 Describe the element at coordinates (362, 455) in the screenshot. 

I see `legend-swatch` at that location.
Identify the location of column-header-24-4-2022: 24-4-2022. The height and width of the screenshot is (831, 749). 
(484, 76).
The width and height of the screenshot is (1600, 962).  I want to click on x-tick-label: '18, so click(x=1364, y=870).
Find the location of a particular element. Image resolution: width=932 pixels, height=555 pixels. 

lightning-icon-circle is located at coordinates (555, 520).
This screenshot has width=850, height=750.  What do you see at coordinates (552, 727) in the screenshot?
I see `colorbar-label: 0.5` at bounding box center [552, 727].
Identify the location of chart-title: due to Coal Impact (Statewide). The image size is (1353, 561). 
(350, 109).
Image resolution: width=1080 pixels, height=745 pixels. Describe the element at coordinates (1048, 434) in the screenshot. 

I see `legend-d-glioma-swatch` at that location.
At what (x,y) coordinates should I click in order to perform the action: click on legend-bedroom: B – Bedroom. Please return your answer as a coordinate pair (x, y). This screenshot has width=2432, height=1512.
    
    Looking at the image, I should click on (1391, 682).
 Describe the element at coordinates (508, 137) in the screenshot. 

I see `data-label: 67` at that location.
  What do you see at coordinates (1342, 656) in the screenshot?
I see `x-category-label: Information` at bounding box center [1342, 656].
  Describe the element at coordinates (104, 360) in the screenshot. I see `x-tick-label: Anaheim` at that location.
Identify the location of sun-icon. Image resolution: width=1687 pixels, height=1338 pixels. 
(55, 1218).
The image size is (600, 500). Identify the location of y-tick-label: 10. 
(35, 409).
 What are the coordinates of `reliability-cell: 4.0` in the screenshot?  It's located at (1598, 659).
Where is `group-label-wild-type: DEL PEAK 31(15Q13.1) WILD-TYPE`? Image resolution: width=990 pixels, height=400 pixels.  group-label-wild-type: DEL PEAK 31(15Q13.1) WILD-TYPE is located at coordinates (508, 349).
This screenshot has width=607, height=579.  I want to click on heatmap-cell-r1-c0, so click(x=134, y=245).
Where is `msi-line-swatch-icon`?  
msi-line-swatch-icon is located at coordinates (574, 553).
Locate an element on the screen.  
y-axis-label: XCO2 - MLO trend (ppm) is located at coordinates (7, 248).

■ Problem details:
Please update the entries above by changing each "Identify the location of" to "Find the position of", leaving everything else as it is.

■ Answer to this problem:
 Describe the element at coordinates (362, 455) in the screenshot. 

I see `legend-swatch` at that location.
Find the position of column-header-24-4-2022: 24-4-2022. The height and width of the screenshot is (831, 749). 
(484, 76).
The width and height of the screenshot is (1600, 962).  I want to click on x-tick-label: '18, so click(x=1364, y=870).
Find the location of a particular element. Image resolution: width=932 pixels, height=555 pixels. 

lightning-icon-circle is located at coordinates (555, 520).
This screenshot has width=850, height=750.  What do you see at coordinates (552, 727) in the screenshot?
I see `colorbar-label: 0.5` at bounding box center [552, 727].
Find the position of chart-title: due to Coal Impact (Statewide). The image size is (1353, 561). 
(350, 109).
Image resolution: width=1080 pixels, height=745 pixels. Describe the element at coordinates (1048, 434) in the screenshot. 

I see `legend-d-glioma-swatch` at that location.
At what (x,y) coordinates should I click in order to perform the action: click on legend-bedroom: B – Bedroom. Please return your answer as a coordinate pair (x, y). This screenshot has width=2432, height=1512.
    
    Looking at the image, I should click on (1391, 682).
 Describe the element at coordinates (508, 137) in the screenshot. 

I see `data-label: 67` at that location.
  What do you see at coordinates (1342, 656) in the screenshot?
I see `x-category-label: Information` at bounding box center [1342, 656].
  Describe the element at coordinates (104, 360) in the screenshot. I see `x-tick-label: Anaheim` at that location.
Find the position of sun-icon. Image resolution: width=1687 pixels, height=1338 pixels. 
(55, 1218).
The image size is (600, 500). Find the position of y-tick-label: 10. 
(35, 409).
 What are the coordinates of `reliability-cell: 4.0` in the screenshot?  It's located at (1598, 659).
Where is `group-label-wild-type: DEL PEAK 31(15Q13.1) WILD-TYPE`? Image resolution: width=990 pixels, height=400 pixels.  group-label-wild-type: DEL PEAK 31(15Q13.1) WILD-TYPE is located at coordinates (508, 349).
This screenshot has width=607, height=579.  I want to click on heatmap-cell-r1-c0, so click(x=134, y=245).
Where is `msi-line-swatch-icon`?  
msi-line-swatch-icon is located at coordinates (574, 553).
Locate an element on the screen.  
y-axis-label: XCO2 - MLO trend (ppm) is located at coordinates (7, 248).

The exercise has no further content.